→ **Stored items**
▶

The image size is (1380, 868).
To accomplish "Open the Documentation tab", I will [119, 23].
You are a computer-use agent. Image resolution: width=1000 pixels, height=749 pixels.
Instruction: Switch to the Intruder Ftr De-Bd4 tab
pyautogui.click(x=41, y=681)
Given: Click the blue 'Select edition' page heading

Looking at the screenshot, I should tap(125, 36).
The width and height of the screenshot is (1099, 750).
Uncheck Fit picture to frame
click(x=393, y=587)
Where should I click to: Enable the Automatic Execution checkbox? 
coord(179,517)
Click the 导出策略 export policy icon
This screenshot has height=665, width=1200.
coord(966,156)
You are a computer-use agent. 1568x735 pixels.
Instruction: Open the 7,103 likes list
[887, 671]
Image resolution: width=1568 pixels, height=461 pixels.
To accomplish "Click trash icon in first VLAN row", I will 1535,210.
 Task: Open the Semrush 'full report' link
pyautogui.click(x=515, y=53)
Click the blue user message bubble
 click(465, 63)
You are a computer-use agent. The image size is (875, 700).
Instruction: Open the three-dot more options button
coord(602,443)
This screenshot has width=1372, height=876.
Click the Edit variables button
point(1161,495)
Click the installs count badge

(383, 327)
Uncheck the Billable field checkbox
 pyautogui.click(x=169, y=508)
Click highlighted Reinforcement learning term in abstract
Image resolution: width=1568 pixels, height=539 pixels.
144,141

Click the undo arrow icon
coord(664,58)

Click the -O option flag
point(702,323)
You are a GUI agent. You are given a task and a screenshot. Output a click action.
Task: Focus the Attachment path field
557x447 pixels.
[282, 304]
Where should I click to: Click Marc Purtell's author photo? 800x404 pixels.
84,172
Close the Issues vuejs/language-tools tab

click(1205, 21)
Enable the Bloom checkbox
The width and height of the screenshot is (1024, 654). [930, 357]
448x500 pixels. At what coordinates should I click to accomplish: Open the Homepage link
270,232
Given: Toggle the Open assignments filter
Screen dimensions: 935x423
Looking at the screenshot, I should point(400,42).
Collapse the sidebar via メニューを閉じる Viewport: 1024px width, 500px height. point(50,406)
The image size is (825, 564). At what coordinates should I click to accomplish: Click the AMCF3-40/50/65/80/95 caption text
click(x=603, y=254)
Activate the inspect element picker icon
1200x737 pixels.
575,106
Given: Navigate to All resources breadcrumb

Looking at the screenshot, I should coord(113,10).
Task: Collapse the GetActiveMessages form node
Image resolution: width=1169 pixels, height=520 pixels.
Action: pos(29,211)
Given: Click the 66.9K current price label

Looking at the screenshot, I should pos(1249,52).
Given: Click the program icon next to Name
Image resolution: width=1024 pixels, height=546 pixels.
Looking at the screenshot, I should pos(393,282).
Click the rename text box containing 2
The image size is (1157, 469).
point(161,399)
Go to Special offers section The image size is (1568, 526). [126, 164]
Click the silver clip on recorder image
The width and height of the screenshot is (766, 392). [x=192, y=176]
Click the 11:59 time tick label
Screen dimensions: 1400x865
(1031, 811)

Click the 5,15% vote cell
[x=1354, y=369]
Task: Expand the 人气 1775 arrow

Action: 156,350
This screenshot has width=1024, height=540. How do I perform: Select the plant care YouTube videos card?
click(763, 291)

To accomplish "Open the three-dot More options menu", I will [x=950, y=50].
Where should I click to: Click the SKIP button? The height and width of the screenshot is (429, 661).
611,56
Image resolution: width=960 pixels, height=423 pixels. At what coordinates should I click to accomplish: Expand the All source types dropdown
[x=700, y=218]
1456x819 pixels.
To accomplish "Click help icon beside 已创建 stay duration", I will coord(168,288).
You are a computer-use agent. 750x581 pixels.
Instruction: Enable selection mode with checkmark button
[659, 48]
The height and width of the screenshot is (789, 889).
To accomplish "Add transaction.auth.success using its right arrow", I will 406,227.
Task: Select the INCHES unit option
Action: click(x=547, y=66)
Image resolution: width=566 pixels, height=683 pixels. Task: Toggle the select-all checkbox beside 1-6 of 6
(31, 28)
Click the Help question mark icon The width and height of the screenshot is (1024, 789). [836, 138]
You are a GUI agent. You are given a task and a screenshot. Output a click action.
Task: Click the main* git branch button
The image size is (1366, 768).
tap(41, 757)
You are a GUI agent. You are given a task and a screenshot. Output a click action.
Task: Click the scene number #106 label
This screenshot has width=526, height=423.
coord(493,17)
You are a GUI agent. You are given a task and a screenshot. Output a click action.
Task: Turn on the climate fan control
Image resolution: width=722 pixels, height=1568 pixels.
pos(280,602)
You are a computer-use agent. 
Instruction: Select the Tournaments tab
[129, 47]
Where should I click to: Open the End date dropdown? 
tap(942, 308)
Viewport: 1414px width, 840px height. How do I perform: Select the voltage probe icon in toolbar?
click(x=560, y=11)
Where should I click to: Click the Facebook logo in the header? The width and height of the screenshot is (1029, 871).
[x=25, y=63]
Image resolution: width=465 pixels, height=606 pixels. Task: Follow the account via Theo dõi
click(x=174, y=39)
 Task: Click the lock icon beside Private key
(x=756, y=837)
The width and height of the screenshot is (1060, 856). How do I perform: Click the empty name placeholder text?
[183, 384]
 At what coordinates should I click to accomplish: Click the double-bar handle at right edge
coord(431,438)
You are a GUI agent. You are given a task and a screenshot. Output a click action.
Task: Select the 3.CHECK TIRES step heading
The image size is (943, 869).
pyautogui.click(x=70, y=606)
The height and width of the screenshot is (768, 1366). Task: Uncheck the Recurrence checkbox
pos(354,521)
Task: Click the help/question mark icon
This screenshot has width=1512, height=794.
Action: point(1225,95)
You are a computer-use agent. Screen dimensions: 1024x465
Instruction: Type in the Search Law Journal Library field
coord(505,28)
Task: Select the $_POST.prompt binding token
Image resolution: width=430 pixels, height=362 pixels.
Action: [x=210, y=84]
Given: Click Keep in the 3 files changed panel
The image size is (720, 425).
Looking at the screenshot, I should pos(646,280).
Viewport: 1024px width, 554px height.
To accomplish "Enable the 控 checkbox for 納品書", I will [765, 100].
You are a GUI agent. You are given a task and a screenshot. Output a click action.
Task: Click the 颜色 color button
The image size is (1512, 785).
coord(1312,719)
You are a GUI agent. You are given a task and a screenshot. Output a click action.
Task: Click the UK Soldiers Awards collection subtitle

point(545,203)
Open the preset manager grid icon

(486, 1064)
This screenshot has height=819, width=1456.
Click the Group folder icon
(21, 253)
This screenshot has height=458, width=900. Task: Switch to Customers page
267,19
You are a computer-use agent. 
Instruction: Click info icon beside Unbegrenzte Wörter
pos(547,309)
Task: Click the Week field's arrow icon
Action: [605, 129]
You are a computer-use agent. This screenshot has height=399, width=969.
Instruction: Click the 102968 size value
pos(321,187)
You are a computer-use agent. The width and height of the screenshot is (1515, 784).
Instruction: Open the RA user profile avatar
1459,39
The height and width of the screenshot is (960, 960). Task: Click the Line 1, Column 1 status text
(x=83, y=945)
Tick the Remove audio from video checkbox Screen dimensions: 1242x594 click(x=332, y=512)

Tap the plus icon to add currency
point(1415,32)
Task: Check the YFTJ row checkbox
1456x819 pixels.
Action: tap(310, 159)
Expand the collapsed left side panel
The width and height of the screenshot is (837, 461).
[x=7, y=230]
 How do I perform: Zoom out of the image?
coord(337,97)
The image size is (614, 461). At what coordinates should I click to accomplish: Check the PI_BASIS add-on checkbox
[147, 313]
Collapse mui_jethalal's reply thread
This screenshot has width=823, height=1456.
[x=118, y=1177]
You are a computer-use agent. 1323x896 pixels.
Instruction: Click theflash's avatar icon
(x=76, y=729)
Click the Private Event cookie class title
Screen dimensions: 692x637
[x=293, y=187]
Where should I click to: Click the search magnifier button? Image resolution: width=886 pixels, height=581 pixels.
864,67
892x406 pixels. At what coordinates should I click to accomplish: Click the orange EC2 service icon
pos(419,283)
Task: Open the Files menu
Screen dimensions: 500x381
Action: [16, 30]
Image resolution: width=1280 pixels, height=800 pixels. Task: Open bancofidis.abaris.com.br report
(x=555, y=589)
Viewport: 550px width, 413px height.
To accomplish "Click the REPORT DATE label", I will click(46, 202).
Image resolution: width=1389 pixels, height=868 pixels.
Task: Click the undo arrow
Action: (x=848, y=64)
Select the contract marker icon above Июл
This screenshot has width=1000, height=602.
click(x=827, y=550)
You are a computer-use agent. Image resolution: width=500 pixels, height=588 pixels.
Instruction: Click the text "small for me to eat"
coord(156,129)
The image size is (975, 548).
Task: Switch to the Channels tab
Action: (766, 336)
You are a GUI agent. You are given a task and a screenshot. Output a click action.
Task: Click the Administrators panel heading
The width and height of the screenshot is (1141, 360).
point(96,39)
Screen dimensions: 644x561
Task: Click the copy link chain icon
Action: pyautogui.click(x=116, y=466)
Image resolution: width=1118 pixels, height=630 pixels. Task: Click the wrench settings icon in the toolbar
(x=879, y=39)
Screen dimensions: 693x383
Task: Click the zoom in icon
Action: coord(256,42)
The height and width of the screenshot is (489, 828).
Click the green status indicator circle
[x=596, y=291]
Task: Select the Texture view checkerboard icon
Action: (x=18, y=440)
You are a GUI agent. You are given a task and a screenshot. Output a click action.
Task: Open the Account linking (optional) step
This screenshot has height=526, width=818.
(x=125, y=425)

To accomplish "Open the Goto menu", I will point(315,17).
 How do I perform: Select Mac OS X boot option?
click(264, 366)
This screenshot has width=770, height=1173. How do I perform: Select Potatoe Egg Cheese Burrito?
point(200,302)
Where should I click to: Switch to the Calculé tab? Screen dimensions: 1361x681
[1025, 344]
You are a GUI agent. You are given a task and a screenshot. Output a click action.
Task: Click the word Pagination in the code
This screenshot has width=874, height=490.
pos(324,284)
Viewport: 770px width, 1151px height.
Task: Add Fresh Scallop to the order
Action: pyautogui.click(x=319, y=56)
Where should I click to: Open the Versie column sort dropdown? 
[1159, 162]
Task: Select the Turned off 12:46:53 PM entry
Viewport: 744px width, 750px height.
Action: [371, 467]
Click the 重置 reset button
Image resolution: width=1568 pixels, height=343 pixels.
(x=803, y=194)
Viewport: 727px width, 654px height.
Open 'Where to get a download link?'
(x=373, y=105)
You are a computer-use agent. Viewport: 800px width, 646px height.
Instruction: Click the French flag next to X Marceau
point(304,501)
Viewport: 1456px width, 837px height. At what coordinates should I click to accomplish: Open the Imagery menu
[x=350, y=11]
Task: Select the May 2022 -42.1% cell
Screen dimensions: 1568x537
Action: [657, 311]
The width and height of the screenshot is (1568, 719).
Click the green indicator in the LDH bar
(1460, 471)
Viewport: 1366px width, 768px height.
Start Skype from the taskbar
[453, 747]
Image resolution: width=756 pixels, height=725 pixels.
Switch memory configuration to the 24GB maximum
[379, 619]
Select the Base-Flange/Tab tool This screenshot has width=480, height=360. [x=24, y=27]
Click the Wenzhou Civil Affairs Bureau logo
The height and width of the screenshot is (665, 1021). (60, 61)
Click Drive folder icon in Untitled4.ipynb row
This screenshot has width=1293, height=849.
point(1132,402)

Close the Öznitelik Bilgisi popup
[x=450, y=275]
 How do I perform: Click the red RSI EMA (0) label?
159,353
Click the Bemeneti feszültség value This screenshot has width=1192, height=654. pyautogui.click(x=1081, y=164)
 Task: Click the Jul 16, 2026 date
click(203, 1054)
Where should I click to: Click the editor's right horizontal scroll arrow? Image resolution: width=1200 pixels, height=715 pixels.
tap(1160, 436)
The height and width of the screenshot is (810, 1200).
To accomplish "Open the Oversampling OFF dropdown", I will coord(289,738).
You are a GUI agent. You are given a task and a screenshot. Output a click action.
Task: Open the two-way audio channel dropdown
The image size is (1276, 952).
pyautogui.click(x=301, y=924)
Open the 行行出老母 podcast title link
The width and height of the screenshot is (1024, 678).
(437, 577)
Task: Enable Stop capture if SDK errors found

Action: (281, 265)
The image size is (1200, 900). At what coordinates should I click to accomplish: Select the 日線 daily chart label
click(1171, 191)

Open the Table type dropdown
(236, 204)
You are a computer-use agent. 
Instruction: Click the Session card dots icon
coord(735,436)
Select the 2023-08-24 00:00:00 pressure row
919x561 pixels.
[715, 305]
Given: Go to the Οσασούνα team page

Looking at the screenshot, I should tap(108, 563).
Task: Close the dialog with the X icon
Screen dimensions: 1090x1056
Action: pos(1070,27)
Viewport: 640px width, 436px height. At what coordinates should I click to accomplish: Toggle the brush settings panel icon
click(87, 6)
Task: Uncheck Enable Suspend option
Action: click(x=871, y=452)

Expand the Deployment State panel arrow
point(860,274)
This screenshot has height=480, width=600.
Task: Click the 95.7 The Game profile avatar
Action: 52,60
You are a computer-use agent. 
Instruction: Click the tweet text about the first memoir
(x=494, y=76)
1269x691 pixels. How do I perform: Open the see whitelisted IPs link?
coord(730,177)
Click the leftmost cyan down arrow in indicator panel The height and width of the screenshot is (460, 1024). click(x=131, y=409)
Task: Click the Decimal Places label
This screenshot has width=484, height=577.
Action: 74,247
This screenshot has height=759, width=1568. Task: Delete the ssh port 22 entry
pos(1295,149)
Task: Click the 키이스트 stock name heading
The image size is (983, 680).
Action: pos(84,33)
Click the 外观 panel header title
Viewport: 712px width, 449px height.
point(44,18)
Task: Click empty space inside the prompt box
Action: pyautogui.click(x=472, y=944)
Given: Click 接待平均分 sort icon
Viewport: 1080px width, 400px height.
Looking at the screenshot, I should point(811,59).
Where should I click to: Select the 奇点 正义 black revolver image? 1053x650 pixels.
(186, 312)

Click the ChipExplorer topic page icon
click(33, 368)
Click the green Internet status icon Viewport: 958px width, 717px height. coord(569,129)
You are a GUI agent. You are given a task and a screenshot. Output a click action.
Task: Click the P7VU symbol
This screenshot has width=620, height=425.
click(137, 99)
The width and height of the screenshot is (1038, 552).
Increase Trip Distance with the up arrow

◀

→ **What is required**
With the line that has "at right edge" as the first and the line that has "Given: Click Keep" as the last, repeat exactly that run of lines above and no more.

→ **Written response**
 At what coordinates should I click to accomplish: Click the double-bar handle at right edge
coord(431,438)
You are a GUI agent. You are given a task and a screenshot. Output a click action.
Task: Select the 3.CHECK TIRES step heading
The image size is (943, 869).
pyautogui.click(x=70, y=606)
The height and width of the screenshot is (768, 1366). Task: Uncheck the Recurrence checkbox
pos(354,521)
Task: Click the help/question mark icon
This screenshot has width=1512, height=794.
Action: point(1225,95)
You are a computer-use agent. Screen dimensions: 1024x465
Instruction: Type in the Search Law Journal Library field
coord(505,28)
Task: Select the $_POST.prompt binding token
Image resolution: width=430 pixels, height=362 pixels.
Action: [x=210, y=84]
Given: Click Keep in the 3 files changed panel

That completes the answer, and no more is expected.